For thousands of years plant species have been adapting to their surrounding environments in response to landscape alternations and environmental stressors. The success and failure of some plant communities can be linked to plant interactions with microbial organisms, or microbes. Plant microbes are generally broken down into four categories which include bacteria, fungi, viruses, and protozoa. Like plant species, microbes have also needed to adapt for their own survival.
Generally, plants and microbes are reliant on an abundant supply of oxygen and water for continued persistence. Increased levels or presence of water, or waterlogging, can result in an anoxic environment where there is little available oxygen and increased levels of salt which can be fatal to plant and microbe communities. The following are several unique physiological (cellular-level) adaptations made by plants and microbes in response to environments containing low oxygen and high levels of salt.
Primary microbial organism adaptations in response to reduced volumes of oxygen and higher volumes of salt include changes in their metabolic and cellular processes. To survive in an anoxic environment microbes either adapt or switch their metabolism to function using anaerobic respiration. Based on Mitsch and Gosselink, 2007, many bacterial organisms are capable of switching from aerobic to anaerobic respiration, while others have adapted for survival in only anaerobic environments. Under anaerobic respiration, microbes use oxygen “substitutes” during energy harvesting chemical processes, such as bacteria that respires by reducing sulfate (SO4-) to hydrogen sulfide (H2S).
Increased salt within an ecosystem can damage microbes through osmosis (essentially dehydrating the organisms’ cells) or toxicity. In response to increased salt levels, microbes have adapted two ways for increased survivability: 1.) Accumulation of less toxic ions (i.e. Potassium instead of other salts) to raise internal cell concentrations and reduce the diffusion of sodium into the cell, and 2.) accumulation of small, non-toxic organic compounds to increase overall concentration of solutes in the cell which will maintain osmotic pressure.

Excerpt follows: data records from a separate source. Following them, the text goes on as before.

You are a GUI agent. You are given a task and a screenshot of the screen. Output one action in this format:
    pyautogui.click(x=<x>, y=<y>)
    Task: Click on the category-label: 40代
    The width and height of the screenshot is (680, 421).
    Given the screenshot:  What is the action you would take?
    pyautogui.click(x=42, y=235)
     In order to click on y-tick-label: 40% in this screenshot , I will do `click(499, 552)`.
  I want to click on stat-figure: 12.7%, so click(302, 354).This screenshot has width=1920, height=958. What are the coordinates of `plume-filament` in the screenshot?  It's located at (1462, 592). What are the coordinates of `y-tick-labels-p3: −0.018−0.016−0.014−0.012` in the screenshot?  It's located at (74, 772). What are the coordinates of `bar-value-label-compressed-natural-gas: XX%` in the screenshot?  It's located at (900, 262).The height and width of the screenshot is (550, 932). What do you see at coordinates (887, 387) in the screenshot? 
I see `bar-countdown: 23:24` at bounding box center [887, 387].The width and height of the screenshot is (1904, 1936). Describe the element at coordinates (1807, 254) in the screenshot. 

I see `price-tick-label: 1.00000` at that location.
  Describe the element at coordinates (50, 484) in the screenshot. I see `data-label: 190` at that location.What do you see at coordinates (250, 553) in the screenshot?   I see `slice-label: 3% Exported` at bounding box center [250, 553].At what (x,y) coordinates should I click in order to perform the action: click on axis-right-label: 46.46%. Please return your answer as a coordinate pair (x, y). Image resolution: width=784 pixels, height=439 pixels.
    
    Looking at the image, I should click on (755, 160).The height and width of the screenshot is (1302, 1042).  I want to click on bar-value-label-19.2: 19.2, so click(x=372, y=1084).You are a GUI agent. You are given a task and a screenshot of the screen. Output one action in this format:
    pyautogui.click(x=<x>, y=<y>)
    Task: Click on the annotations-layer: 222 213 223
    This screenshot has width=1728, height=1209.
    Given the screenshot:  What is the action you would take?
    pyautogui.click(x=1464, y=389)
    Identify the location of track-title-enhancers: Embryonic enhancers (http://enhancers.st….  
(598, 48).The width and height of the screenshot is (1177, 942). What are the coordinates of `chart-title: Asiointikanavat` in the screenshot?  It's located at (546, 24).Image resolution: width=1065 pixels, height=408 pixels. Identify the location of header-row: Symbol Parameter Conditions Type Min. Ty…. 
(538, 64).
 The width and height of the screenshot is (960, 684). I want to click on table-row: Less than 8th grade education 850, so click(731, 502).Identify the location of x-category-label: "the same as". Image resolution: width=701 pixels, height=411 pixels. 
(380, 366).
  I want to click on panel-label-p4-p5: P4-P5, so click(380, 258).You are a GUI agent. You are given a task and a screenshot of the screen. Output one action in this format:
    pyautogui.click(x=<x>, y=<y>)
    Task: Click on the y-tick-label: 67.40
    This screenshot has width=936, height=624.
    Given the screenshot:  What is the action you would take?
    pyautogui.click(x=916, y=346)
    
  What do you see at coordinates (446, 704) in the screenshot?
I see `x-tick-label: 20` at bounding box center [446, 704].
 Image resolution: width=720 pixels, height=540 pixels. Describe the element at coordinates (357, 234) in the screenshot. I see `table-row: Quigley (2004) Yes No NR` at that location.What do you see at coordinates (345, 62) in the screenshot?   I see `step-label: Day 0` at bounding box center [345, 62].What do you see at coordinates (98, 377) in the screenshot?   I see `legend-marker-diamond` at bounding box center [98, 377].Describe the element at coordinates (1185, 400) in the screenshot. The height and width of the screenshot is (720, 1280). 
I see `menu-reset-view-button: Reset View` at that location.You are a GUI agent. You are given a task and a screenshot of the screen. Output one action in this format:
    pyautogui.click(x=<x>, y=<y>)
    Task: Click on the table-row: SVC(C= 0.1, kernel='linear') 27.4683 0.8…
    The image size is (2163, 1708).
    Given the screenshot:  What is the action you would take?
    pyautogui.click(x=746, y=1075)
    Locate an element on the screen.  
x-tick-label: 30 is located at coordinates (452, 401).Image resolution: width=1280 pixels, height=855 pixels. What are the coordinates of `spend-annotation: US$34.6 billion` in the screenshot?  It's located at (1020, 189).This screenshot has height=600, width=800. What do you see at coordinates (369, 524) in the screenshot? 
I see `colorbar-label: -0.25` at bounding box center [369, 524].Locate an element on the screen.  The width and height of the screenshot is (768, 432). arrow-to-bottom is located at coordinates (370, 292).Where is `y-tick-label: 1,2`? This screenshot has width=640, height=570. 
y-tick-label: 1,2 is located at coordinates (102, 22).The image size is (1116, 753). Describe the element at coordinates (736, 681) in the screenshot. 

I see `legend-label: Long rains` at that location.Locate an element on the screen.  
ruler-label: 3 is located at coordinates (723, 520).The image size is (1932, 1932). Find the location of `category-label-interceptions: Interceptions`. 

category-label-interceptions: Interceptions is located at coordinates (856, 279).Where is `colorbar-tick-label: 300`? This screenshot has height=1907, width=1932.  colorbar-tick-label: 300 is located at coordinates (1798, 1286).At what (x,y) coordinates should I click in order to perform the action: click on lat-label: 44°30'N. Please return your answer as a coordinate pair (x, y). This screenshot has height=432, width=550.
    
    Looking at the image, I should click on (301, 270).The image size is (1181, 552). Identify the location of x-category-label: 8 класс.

Like microbes, plants also adapted to anoxic environments through use of anaerobic respiration. Plants respire in anaerobic conditions through alcohol fermentation which almost always produces ethanol, and less frequently, fatty acids. Other physiological adaptations in plants within anoxic environments include pressurized gas flow and rhizosphere oxygenation. Pressurized gas flow is an adaptation that forces oxygen down to root structures in an anoxic soil environment. The process occurs when the plant surface and gas molecules within internal air spaces are warmed by the sun to the point where diffusion out of plant lenticels is difficult. While the warm gas molecules cannot easily move out, cooler molecules can move in, resulting in pressure in the plant that forces gas, including oxygen, down to the roots. Rhizosphere oxygenation is the leaking of excess oxygen from a plant root system into the area immediately around the root surface, typically resulting in an oxidized rhizosphere. “Oxygen diffusion from the roots is an important mechanism that moderates the toxic effects of soluble reduced ions such as manganese in anoxic soil and restores ion uptake and plant growth”.
A couple vascular plant adaptations to saline environments include salt exclusion and salt excretion. Plants, such as the mangrove (Avicennia marina) have root structure adaptations which form barriers at the root periderm and exodermis that protect the root cortex from high salt concentrations . This exclusionary adaptation prevents the plant cells from becoming dehydrated, and the filtering of salts results in the sap being almost pure water, which is then excreted out of the leaves by pressure build up. Other plants that cannot completely exclude salt at the roots have developed specialized salt glands that excrete excess salt. The combination of salt exclusion and salt secretion protects the plant from high concentrations of salt and may keep a relatively balanced osmotic concentration in the plant cells.